Passage provided

Ivan Sache, 2 January 2008
The municipal flag of Wezembeek-Oppem is white with the municipal arms
in the middle, a black shield charged with a white cross moline.
According to Gemeentewapens in België - Vlaanderen en Brussel, the flag was adopted by the Municipal Council on 10 September 1987, confirmed by the Executive of Flanders on 17 November 1987 and published in the Belgian official gazette on 16 September 1988.
According to Servais, the municipal arms of Wezembeek-Oppem, granted by
Royal Decree on 22 March 1920, belonged to the Knights of Burbure,
owners of Wezembeek from 1692 to the end of the XIXth century.
Leo de Burbure (1812-1889) was made a writing case in neo-gothic style
(1858) by the architect and sculptor Frans Durlet (1816-1867) and the
silversmith Lambert Van Ryswyck (1822-1894), both from Antwerp. The book-shaped case was offerred to Burbure as a tribute to the inventory and classification of the archives of the cathedral of Antwerp. Showing the arms of Burbure, the writing case is kept in the Flanders Silver Room, part of the Silver Museum of Antwerp.
Albert De Burbure De Wesembeek published in 1946 a book entitled Le
Centenaire de la ligne Ostende-Douvres (1846-1946).
There is a municipality (2,840 inhabitants; 553 ha) called Burbure in
the north of France (department of Pas-de-Calais).

(Entries taken from a collection)

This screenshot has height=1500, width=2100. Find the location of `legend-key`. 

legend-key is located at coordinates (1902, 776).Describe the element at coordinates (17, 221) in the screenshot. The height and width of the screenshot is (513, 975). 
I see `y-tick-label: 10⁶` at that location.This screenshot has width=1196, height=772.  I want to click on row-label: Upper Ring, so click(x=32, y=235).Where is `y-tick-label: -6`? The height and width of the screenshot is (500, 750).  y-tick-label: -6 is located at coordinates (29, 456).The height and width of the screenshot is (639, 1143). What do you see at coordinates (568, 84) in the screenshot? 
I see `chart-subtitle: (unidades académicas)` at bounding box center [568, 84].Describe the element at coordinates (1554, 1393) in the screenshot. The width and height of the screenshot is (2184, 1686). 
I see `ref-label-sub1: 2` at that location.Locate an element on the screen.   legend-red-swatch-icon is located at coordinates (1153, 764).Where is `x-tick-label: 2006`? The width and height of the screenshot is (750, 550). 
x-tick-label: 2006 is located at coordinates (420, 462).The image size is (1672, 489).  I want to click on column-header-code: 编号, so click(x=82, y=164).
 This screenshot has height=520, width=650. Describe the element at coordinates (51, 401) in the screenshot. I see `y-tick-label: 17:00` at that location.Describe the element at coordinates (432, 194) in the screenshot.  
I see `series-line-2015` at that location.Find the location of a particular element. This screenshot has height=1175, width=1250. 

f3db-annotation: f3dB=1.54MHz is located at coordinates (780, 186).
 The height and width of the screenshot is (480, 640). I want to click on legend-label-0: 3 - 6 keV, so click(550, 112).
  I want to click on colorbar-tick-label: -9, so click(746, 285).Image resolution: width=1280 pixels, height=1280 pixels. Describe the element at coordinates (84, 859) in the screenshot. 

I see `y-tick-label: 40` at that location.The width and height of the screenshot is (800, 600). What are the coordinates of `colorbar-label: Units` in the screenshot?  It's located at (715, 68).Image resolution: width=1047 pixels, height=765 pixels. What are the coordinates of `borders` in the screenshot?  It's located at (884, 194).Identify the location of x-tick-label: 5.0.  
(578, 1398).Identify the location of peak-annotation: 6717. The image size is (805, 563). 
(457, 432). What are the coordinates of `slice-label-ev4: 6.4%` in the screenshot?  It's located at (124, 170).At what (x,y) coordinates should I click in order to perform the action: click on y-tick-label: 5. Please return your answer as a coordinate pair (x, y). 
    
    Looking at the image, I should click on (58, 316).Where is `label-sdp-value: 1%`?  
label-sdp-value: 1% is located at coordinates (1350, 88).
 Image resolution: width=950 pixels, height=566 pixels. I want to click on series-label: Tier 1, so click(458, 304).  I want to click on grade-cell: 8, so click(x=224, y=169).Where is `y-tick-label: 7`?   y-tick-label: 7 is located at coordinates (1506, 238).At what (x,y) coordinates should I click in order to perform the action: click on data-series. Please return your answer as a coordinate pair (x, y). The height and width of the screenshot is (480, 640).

Your tasks
A – Copy the part of the passage on the Wezembeek-Oppem flag starting at "Leo de Burbure" and ending at "(department of Pas-de-Calais).".
B – Using the passage on the Wezembeek-Oppem flag, answer each question:
(i) On what date did the Municipal Council adopt the flag?
(ii) Where is the writing case made for Leo de Burbure kept?
(iii) In which department is the French municipality called Burbure?
C – Say whether each statement agrees with the passage on the Wezembeek-Oppem flag, answering yes or no and quoting the words that decide it:
(i) The municipal arms were granted by Royal Decree in 1920.
(ii) The writing case was made by a single craftsman from Brussels.
(iii) The Knights of Burbure owned Wezembeek until the end of the eighteenth century.

Replies
A –
Leo de Burbure (1812-1889) was made a writing case in neo-gothic style
(1858) by the architect and sculptor Frans Durlet (1816-1867) and the
silversmith Lambert Van Ryswyck (1822-1894), both from Antwerp. The book-shaped case was offerred to Burbure as a tribute to the inventory and classification of the archives of the cathedral of Antwerp. Showing the arms of Burbure, the writing case is kept in the Flanders Silver Room, part of the Silver Museum of Antwerp.
Albert De Burbure De Wesembeek published in 1946 a book entitled Le
Centenaire de la ligne Ostende-Douvres (1846-1946).
There is a municipality (2,840 inhabitants; 553 ha) called Burbure in
the north of France (department of Pas-de-Calais).

B –
(i) 10 September 1987
(ii) In the Flanders Silver Room, part of the Silver Museum of Antwerp
(iii) Pas-de-Calais

C –
(i) Yes: "Royal Decree on 22 March 1920"
(ii) No: "both from Antwerp"
(iii) No: "owners of Wezembeek from 1692 to the end of the XIXth century"